In Section 2, existing research on road safety indicators in terms of RSMSs is reviewed. Section 3 details, in stages, the indicator development methodology. The outcomes of the analysis are presented in Section 4, while discussions and conclusions are summarized in Section 5.

2. Literature Review

Until recently, road safety indicators had been the subject of ongoing research. Illustratively, in the instance of the OECD’s Towards Zero mentioned earlier, elements outlined in the Ambitious Road Safety Targets, encompassing traffic systems, road safety, vehicle safety, membership, and countermeasures, were incorporated. This resulted in the formulation of a comprehensive indicator capable of systematic evaluation, utilizing both individual and macro indicators. This contribution aimed to enhance academic understanding and contribute to the advancement of safety indices. Riccardi et al. (2022) developed a safety index to contribute to the development of safety evaluation procedures for the entire road network, and attempted to prioritize the safety issues that had the greatest influence on collision reduction, and conducted the study with a focus on a particular region. In their study, the calculation procedure for the safety index was validated in 50 samples from Rome, Italy, and the correlation between the safety-index score and the collision estimate, by lane type, was demonstrated [24]. Demasi, F. et al. (2018) proposed an analysis methodology for estimating road traffic safety in detailed road networks within a city and attempted to identify and index the causal factors between driving-safety-related defects and traffic collisions to assess the fatality or injury rate.
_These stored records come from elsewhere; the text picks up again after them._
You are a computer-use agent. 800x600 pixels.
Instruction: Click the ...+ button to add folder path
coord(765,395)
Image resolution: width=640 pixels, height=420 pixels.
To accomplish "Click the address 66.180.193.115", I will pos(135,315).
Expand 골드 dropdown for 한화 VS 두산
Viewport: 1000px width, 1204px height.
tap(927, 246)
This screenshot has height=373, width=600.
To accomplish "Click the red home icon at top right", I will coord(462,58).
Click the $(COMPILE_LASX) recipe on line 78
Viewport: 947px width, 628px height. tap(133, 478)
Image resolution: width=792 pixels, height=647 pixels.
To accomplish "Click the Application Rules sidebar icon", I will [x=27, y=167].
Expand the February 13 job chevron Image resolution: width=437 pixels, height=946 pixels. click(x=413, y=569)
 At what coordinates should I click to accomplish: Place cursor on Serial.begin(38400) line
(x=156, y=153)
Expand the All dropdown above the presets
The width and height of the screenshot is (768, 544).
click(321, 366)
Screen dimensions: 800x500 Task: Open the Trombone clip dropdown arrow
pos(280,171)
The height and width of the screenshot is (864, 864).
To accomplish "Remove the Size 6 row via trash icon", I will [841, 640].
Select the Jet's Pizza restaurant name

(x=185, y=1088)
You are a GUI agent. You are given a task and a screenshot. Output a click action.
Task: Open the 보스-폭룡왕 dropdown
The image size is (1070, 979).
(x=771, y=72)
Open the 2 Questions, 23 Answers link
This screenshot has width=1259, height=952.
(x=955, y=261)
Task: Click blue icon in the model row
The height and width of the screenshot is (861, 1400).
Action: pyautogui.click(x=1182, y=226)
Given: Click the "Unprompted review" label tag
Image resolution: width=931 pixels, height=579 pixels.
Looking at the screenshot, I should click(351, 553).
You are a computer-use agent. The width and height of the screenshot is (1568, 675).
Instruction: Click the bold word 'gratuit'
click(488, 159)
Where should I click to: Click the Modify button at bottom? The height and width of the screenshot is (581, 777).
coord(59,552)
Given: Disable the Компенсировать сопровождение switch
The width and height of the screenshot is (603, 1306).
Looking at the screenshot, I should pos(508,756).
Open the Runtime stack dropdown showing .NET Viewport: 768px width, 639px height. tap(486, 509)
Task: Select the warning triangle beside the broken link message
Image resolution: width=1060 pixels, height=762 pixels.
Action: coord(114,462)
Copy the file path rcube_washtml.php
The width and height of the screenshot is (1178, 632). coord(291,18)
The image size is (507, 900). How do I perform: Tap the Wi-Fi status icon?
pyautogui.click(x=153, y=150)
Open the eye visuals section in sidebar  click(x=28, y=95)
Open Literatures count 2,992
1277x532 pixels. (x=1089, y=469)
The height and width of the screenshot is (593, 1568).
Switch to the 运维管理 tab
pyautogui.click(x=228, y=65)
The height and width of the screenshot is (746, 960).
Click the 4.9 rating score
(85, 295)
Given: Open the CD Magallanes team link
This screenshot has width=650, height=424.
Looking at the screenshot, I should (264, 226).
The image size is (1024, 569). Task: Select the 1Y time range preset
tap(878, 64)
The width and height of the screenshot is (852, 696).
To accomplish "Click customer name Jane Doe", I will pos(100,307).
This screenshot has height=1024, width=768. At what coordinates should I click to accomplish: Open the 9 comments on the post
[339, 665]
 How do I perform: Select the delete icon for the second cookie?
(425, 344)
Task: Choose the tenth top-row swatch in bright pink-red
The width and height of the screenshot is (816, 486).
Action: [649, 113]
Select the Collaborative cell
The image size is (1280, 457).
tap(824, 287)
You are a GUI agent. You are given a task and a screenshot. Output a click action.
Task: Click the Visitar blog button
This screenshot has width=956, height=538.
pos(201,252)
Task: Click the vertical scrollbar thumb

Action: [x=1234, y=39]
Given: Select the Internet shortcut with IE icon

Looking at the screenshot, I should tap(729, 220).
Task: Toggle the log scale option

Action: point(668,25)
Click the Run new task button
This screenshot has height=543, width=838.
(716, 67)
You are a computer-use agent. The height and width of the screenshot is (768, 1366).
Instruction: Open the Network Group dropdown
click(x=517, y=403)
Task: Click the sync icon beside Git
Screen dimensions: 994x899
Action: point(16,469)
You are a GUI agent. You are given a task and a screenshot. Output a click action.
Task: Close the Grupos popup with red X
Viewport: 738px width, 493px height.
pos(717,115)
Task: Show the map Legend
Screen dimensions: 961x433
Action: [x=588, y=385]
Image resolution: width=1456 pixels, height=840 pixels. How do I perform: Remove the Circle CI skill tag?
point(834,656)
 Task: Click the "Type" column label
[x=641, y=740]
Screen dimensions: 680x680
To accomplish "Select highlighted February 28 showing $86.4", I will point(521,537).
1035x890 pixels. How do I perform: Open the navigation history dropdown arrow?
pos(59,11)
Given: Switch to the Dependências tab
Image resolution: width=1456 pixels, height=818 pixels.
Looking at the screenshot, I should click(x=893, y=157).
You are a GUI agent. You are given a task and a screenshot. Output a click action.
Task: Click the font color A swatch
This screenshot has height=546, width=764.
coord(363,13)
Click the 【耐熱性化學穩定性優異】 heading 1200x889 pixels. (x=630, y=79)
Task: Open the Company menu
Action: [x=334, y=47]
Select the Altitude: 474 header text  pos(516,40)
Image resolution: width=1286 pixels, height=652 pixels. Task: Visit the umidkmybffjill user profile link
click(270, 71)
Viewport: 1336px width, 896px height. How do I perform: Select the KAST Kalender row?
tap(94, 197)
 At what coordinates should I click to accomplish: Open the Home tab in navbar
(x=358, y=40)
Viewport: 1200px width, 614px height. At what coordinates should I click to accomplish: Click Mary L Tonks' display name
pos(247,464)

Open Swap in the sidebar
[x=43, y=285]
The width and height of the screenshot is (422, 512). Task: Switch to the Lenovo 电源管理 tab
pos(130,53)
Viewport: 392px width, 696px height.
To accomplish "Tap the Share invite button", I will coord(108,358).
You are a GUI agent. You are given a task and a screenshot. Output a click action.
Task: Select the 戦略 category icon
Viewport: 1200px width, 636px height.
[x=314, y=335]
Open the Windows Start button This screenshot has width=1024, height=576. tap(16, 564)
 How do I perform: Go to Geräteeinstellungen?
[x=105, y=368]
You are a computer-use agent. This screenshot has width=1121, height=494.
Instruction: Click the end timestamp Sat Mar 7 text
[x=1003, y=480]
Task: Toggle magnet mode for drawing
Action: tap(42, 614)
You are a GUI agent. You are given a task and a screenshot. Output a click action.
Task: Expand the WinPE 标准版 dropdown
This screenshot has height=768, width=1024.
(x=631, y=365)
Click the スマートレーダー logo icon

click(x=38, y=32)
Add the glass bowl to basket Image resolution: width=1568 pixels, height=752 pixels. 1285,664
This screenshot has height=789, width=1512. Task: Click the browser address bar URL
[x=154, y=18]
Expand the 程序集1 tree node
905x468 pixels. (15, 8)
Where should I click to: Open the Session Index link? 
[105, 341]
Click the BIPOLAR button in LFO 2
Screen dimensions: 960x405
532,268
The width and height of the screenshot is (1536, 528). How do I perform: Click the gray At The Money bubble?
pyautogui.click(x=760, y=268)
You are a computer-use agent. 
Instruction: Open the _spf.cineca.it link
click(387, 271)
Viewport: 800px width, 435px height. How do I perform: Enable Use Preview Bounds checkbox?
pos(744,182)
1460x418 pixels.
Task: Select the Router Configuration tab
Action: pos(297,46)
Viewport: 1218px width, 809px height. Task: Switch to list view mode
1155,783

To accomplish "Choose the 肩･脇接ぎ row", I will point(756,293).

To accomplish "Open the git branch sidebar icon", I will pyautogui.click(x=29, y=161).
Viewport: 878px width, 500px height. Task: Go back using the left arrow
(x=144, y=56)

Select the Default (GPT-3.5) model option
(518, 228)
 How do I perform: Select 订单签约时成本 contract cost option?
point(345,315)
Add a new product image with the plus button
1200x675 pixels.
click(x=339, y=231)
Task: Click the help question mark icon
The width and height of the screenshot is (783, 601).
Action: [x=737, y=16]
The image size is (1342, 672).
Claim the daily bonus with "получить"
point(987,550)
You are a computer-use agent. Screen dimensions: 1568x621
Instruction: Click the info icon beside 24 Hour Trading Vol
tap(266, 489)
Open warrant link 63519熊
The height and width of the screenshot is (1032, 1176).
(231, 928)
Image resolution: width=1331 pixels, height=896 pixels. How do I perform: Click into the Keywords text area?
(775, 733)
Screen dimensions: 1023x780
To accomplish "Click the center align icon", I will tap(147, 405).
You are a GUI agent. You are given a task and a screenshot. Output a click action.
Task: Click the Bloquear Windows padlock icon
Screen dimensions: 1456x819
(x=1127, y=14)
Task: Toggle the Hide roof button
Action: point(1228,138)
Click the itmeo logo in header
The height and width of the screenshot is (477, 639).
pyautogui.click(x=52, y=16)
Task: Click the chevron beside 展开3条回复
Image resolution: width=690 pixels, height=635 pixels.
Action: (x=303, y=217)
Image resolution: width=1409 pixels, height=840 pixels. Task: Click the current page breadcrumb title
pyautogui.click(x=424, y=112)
A risk index for each section constituting the road, such as traffic volume, average speed, and prediction of vulnerable roads, can be indicated in the event of a traffic collision. Demasi, F., et al. (2018) attempted to highlight the design of road traffic safety in the city and the use of risk management [25]. Chen, F., et al. (2016) developed a road safety performance indicator (SPI) to derive a universally accepted approach for road traffic safety enhancement, and combined it into a comprehensive indicator, to establish a systematic safety-index methodology through key activities to verify outstanding road traffic safety [26]. Papadimitriou E. and Yannis G. (2013) implemented SPIs for RSMS utilizing data from 30 European nations as a theoretical framework [27].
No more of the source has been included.